Davalılardan T. satışın gerçek olduğunu belirterek davanın reddini savunmuş, diğer davalılar İ.Z. A. ve R. 101 ada 124 ve 125 ada 24 nolu parseller hakkındaki davayı kabul etmişler diğer parseller yönünden davanın reddini savunmuşlardır.
Mahkemece, davanın kabul sebebiyle kısmen kabulüne karar verilmiştir.
Karar, davacılar vekili tarafından süresinde temyiz edilmiş olmakla; Tetkik Hakimi raporu okundu, düşüncesi alındı. Dosya incelendi, gereği görüşülüp düşünüldü.Dava, ehliyetsizlik ve muris muvazaası hukuksal nedenine dayalı tapu iptal ve tescil isteklerine ilişkindir.
Mahkemece, davanın kısmen kabulüne karar verilmiştir.
Dosya içeriği ve toplanan delillerden; çekişme konusu 130 ada 3 parsel sayılı taşınmaz dışındaki hakkında dava reddedilen 139 ada 1 ve 142 ada 3 parsel sayılı taşınmazların kadastro tespitinde davalı Z.A., 142 ada 2 parsel sayılı taşınmazın da davalı R.adına zilyetliğe dayalı olarak tespit ve tescil edildiği, bu sebeple anılan taşınmazlar yönünden 01.4.1974 tarih ve 1/2 Sayılı İçtihadı Birleştirme Kararının somut olayda uygulama yeri bulunmadığı mahkemece gözetilmek suretiyle davanın reddedilmiş olmasında bir isabetsizlik yoktur. Bu yöne değinen davacların öteki temyiz itirazları yerinde değildir. Reddine.
Ancak, davacılar miras bırakanlarının davalı T. A."ya yapmış olduğu 130 ada 3 parsel sayılı taşınmazla ilgili olarak kadastro öncesi satış tarihinde murislerinin ehliyetsiz olduğunu ileri sürerek, eldeki davayı açmışlardır.
Ne varki; mahkemece bu konuda hükme yeterli araştırma ve inceleme yapıldığını söyleyebilme olanağı yoktur. Bilindiği üzere; davranışlarının, eylem ve işlemlerinin sebep ve sonuçlarını anlayabilme, değerlendirebilme ve ayırt edebilme kudreti (gücü) bulunmayan bir kimsenin kendi iradesi ile hak kurabilme, borç (yükümlülük) altına girebilme ehliyetinden söz edilemez. Nitekim Medeni Kanunun “ fiil ehliyetine sahip olan kimse, kendi fiilleriyle hak edinebilir ve borç altına girebilir “ biçimindeki 9. maddesi hükmüyle hak elde edebilmesi, borç ( yükümlülük ) altına girebilmesi, fiil ehliyetine bağlamış. 10. maddesinde de, fiil ehliyetinin başlıca koşulu olarak ayırtım gücü ile ergin ( reşit ) olmayı kabul ederek “ ayırt etme gücüne sahip ve kısıtlı olmayan bir ergin kişinin fiil ehliyeti vardır. “ hükmünü getirmiştir. “Ayırtım gücü “ eylem ve işlev ehliyeti olarak ta tarif edilerek aynı yasanın 13. maddesinde “ yaşının küçüklüğü yüzünden veya akıl hastalığı, akıl zayıflığı, sarhoşluk yada bunlara benzer sebeplerden biriyle akla uygun biçimde davranma yeteneğinden yoksun olmayan herkes bu kanuna göre ayırt etme gücüne sahiptir.” denmek suretiyle açıklanmış, ayrıca ayırtım gücünü ortadan kaldıran önemli nedenlerden bazılarına değinilmiştir. Önemlerinden dolayı bu ilkeler, söz konusu yasa ile öteki yasaların çeşitli hükümlerinde de yer almışlardır.

• [Gösterilen veriler]
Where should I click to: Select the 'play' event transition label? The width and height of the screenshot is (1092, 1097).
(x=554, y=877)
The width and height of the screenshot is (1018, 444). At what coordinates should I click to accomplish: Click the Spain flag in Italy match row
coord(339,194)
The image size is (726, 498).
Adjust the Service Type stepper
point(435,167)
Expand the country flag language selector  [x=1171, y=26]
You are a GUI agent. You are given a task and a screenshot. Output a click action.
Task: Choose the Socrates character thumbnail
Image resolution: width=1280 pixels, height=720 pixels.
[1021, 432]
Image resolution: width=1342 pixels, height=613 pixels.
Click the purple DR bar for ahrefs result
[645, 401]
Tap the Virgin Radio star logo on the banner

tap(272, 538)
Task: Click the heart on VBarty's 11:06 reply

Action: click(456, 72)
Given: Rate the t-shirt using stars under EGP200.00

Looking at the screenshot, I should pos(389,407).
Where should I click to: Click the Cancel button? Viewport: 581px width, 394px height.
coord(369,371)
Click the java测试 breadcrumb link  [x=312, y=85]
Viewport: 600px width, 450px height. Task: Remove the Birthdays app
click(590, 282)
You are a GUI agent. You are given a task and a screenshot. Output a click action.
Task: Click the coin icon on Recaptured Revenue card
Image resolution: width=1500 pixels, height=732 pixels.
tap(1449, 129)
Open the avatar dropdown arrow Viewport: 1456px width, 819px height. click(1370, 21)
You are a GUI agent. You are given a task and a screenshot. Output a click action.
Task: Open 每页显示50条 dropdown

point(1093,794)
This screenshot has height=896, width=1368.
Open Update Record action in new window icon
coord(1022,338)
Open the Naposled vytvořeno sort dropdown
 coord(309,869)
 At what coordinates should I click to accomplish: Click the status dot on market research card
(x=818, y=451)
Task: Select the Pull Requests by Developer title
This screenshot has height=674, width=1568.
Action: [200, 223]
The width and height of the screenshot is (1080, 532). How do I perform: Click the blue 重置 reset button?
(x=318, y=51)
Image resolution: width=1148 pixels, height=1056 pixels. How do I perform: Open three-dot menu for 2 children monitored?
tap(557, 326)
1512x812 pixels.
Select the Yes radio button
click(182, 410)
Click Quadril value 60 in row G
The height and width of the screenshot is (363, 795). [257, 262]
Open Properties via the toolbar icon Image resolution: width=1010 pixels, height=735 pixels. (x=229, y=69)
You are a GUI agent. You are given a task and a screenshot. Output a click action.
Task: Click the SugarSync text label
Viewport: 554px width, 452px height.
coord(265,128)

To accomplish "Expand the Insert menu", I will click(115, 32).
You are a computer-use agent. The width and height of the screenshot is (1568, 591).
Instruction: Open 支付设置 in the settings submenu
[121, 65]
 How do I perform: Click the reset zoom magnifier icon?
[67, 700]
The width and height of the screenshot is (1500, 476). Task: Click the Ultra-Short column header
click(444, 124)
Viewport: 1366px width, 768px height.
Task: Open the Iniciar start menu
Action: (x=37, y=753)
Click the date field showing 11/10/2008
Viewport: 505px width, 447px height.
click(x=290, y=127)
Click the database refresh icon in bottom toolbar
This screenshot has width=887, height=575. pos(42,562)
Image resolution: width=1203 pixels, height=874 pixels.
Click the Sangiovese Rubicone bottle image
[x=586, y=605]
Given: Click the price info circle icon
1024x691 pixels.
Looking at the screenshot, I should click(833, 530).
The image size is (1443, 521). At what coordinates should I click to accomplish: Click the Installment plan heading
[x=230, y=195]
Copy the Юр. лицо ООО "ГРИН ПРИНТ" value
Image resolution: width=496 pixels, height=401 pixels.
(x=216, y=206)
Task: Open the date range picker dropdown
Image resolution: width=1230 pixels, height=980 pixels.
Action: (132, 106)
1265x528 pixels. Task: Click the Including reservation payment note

• [İstenen iş] Lütfen tapu iptali kararını kaldığı yerden sürdürün. Satırların tapu iptali kararıyla hiçbir bağı yoktur.

• [Görev yanıtı]
Hemen belirtmek gerekir ki, Medeni Kanununun 15. maddesinde de ifade edildiği üzere, ayırtım gücü bulunmayan kimsenin geçerli bir iradesinin bulunmaması nedeniyle, kanunda gösterilen ayrık durumlar saklı kalmak üzere, yapacağı işlemlere sonuç bağlanamayacağından karşı tarafın iyi niyetli olması o işlemi geçerli kılmaz. (Yargıtay İçtihadı Birleştirme Kararı 11.6.1941 tarih 4/21)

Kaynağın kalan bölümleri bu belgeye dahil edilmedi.